Question

Your portable lava lamp operates on 120-V AC power, but you're visiting a country with 240-V AC power. You plug a travel adapter into the 240-V AC outlet and its transformer provides your lamp with the 120-V AC power it expects. Compare the numbers of turns in the transformer's two coils.

Answer

**step1 Identify Given Voltages and Transformer Type**

First, we identify the input voltage (primary voltage) and the output voltage (secondary voltage) provided by the transformer. The travel adapter receives power from a 240-V AC outlet, so this is the primary voltage. It then supplies 120-V AC power to the lava lamp, which is the secondary voltage.

Primary Voltage ($$V_p$$) = 240 V

Secondary Voltage ($$V_s$$) = 120 V

Since the output voltage (120 V) is lower than the input voltage (240 V), this is a step-down transformer.
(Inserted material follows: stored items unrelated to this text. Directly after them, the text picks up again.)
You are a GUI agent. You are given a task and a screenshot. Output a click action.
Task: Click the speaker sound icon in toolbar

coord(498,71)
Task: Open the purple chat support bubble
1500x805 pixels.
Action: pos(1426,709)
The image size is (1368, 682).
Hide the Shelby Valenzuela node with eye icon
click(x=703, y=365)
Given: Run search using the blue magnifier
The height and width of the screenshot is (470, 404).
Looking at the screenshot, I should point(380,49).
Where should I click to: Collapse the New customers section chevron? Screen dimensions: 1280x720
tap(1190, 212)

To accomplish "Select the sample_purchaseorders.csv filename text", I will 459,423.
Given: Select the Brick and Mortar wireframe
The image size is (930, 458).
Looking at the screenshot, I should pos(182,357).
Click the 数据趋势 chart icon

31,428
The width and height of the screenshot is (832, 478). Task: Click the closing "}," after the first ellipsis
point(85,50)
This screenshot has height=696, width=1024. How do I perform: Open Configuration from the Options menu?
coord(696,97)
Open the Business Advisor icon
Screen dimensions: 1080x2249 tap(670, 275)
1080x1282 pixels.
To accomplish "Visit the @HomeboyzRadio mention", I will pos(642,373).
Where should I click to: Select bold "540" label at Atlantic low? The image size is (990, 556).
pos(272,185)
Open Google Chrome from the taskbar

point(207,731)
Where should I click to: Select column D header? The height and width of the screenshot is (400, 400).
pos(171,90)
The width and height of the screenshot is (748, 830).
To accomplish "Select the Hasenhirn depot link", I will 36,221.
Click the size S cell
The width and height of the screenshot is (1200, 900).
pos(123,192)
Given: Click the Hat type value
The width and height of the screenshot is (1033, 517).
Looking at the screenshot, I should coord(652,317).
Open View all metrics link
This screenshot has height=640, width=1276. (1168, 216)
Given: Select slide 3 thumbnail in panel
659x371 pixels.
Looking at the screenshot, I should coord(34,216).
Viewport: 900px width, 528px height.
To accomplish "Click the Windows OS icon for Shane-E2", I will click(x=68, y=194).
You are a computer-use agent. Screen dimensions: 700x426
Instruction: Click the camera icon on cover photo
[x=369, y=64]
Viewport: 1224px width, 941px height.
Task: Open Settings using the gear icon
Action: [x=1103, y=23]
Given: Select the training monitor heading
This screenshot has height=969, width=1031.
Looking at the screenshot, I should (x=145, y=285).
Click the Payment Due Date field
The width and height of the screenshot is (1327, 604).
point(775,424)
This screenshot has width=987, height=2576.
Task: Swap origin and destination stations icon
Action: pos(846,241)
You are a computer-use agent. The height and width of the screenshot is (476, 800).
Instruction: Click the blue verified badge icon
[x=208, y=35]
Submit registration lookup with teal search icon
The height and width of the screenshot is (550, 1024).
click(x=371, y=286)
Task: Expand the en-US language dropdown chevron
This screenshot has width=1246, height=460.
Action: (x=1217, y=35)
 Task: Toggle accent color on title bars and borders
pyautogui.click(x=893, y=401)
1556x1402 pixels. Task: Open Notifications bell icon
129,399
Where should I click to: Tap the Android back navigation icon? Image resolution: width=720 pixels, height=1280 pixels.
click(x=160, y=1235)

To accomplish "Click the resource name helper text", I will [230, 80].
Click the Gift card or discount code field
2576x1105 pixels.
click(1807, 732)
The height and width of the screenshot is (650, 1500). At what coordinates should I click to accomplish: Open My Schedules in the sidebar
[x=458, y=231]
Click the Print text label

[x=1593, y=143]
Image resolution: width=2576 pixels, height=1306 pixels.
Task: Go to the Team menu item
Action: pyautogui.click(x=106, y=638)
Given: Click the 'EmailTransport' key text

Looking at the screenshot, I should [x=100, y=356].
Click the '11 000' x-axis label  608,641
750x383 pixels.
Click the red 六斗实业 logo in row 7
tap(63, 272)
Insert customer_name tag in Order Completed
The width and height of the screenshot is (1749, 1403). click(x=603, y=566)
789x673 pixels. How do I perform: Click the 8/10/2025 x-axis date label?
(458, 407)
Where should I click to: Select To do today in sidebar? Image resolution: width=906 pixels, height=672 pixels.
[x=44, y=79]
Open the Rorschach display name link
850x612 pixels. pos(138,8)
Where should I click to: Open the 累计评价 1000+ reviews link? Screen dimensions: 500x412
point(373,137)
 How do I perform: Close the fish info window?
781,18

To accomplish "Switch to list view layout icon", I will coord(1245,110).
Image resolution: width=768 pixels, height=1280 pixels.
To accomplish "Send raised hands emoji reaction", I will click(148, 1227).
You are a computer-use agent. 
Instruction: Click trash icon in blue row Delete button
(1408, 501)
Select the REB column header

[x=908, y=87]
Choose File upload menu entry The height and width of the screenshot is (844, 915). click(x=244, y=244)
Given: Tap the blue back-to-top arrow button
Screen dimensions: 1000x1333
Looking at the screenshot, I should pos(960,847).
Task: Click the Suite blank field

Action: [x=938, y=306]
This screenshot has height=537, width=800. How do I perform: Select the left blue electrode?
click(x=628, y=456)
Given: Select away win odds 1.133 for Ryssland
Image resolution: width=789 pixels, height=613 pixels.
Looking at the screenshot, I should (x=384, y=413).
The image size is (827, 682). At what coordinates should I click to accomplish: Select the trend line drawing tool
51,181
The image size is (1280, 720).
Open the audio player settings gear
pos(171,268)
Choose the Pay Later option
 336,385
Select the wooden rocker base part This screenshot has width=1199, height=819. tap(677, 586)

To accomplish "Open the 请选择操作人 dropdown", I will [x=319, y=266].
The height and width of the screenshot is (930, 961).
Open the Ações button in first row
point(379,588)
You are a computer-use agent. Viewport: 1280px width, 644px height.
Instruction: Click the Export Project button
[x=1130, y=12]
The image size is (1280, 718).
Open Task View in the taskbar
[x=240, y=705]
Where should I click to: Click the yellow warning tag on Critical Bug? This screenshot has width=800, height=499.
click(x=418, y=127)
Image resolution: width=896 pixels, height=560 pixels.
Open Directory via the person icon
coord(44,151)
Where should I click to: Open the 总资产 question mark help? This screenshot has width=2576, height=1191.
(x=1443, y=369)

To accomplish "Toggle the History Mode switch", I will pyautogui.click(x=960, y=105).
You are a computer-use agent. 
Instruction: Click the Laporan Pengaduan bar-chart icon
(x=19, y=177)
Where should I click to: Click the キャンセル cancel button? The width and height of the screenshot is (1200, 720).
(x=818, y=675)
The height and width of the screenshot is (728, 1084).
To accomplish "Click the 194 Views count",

**step2 Relate Voltage to Number of Turns in a Transformer**

For an ideal transformer, the ratio of the voltages is equal to the ratio of the number of turns in the respective coils. This relationship allows us to compare the number of turns in the primary coil ($$N_p$$) and the secondary coil ($$N_s$$).

$$ \frac{V_p}{V_s} = \frac{N_p}{N_s} $$

**step3 Calculate the Ratio of Turns**

Now, we substitute the identified primary and secondary voltages into the transformer equation to find the ratio of the number of turns.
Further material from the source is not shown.